Past Background and Community Effect

The issue, however, goes further than just the team's present owners. The agreement that brought the Brooklyn Dodgers to the city in the 1950s involved the city razing three working-class Hispanic neighborhoods on a hill overlooking downtown and then selling the property to the organization for a fraction of its actual worth. A song on a mid-2000s record that chronicles the story has an low-income worker at the venue revealing that the house he forfeited to removal is now third base.

Gustavo Arellano, possibly the region's most widely followed Mexican American writer and broadcaster, sees a more troubling side to the lengthy, dysfunctional relationship between the team and its audience. He calls the team the popular snack of baseball, "a business organization with an undue, even unhealthy following by too many Latinos" that has been exploiting its fans for decades.

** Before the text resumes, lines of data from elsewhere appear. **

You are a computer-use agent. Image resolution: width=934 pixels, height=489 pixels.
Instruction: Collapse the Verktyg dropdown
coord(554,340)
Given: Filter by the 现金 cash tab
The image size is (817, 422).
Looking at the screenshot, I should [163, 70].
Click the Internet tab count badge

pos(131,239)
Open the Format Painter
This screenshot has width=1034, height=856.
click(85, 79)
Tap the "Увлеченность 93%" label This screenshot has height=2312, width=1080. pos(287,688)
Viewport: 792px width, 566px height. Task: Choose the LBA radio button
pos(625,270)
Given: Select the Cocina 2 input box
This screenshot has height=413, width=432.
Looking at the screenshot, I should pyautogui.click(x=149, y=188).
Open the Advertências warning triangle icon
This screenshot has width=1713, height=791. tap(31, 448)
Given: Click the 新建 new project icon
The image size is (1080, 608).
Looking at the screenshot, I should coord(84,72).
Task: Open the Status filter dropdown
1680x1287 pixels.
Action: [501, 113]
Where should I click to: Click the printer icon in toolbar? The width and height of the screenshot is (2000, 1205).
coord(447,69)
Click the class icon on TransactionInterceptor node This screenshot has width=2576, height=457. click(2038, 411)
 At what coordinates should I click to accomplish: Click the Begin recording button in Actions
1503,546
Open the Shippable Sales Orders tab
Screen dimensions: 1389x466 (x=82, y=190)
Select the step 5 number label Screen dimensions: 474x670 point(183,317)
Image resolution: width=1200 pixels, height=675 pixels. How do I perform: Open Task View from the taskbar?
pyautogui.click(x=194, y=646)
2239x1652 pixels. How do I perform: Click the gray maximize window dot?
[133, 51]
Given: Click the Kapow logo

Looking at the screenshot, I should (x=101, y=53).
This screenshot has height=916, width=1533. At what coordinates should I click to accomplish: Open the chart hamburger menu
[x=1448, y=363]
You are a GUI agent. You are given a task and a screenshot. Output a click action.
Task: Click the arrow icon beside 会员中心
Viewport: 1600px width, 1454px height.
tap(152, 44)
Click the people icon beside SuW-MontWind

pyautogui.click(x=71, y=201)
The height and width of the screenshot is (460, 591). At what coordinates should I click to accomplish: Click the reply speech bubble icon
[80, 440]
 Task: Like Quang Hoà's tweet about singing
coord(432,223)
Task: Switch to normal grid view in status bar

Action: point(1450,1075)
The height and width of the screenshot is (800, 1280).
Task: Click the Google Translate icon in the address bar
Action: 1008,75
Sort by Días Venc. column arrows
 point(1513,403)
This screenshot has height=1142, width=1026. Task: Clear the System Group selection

"They've put one arm around Hispanic fans while profiting from them with the other for so much time because they have been able to get away with it," Arellano wrote over the summer, when demands to avoid the organization over its absence of reaction to the raids were contradicted by the awkward fact that turnout at home games did not dip, even at the peak of the protests when the city center was subject to a evening restriction.

International Players and Community Connections

Distinguishing the team from its business leadership is not a simple matter, {

Matthew White
Matthew White

A tech enthusiast and business strategist with over a decade of experience in digital transformation and startup consulting.